## Source data
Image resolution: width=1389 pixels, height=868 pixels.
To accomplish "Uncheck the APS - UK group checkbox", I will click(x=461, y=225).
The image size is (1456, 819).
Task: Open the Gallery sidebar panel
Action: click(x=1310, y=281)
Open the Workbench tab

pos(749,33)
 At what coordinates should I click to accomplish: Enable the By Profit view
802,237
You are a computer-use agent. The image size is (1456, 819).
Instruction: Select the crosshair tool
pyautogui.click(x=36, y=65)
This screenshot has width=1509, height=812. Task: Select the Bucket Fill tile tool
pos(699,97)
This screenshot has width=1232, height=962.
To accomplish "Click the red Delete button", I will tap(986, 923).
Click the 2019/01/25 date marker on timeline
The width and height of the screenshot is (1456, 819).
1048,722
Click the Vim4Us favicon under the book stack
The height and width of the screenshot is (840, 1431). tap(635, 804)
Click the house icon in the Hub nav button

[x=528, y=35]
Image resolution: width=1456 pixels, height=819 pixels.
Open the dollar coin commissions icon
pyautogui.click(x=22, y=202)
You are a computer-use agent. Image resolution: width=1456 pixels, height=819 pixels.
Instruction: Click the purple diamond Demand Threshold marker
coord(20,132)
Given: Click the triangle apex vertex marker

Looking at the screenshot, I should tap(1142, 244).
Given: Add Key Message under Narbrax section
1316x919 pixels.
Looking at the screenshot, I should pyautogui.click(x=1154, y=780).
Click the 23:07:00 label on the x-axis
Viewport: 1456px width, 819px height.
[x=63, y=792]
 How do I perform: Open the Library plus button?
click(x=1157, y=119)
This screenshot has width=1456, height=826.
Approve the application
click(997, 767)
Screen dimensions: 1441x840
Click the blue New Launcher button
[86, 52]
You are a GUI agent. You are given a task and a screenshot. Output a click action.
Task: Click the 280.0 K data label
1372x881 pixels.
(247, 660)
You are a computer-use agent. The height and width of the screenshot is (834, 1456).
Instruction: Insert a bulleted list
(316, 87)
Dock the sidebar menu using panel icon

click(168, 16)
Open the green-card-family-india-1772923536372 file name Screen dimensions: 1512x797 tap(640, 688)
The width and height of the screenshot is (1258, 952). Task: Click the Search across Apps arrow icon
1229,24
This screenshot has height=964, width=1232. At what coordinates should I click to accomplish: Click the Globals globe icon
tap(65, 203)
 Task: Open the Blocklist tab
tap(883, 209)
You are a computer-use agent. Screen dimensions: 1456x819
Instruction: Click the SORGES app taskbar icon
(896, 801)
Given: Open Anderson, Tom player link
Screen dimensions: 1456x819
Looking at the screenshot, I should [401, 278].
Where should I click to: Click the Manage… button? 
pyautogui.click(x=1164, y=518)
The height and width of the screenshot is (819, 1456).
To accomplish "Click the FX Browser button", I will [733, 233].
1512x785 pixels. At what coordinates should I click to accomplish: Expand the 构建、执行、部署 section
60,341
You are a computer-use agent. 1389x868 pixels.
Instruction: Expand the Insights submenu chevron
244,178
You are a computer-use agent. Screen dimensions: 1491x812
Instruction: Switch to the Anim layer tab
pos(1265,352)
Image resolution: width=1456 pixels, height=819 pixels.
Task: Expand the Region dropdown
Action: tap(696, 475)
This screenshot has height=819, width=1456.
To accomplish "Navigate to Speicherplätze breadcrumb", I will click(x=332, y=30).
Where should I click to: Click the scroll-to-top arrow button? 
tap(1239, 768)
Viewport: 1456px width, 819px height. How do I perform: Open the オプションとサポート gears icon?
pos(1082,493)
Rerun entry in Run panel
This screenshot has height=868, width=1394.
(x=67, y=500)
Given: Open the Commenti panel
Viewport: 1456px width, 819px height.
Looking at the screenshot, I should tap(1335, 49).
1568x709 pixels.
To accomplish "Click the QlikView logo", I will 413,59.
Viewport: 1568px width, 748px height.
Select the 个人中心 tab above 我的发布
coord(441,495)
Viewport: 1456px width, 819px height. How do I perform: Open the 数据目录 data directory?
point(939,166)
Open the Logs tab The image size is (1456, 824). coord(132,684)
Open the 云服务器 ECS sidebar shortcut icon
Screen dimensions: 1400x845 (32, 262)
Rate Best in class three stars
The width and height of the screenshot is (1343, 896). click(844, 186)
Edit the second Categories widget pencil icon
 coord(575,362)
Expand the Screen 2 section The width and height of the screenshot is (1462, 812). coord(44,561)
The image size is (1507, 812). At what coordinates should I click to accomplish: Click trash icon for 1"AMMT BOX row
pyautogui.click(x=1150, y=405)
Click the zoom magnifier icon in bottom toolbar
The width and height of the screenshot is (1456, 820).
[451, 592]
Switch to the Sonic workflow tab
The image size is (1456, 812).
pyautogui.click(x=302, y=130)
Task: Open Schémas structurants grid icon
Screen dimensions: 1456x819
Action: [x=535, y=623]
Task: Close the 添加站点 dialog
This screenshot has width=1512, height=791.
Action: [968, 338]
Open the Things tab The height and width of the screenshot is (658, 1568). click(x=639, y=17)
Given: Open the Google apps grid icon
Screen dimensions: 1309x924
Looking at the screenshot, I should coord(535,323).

## Your assignment
Report every line containing the string "agent" in the material.

## Response below
You are a computer-use agent. The image size is (1456, 819).
You are a computer-use agent. Image resolution: width=1456 pixels, height=819 pixels.
You are a GUI agent. You are given a task and a screenshot. Output a click action.
You are a computer-use agent. The height and width of the screenshot is (834, 1456).
You are a computer-use agent. Screen dimensions: 1456x819
You are a computer-use agent. 1389x868 pixels.
You are a computer-use agent. Screen dimensions: 1491x812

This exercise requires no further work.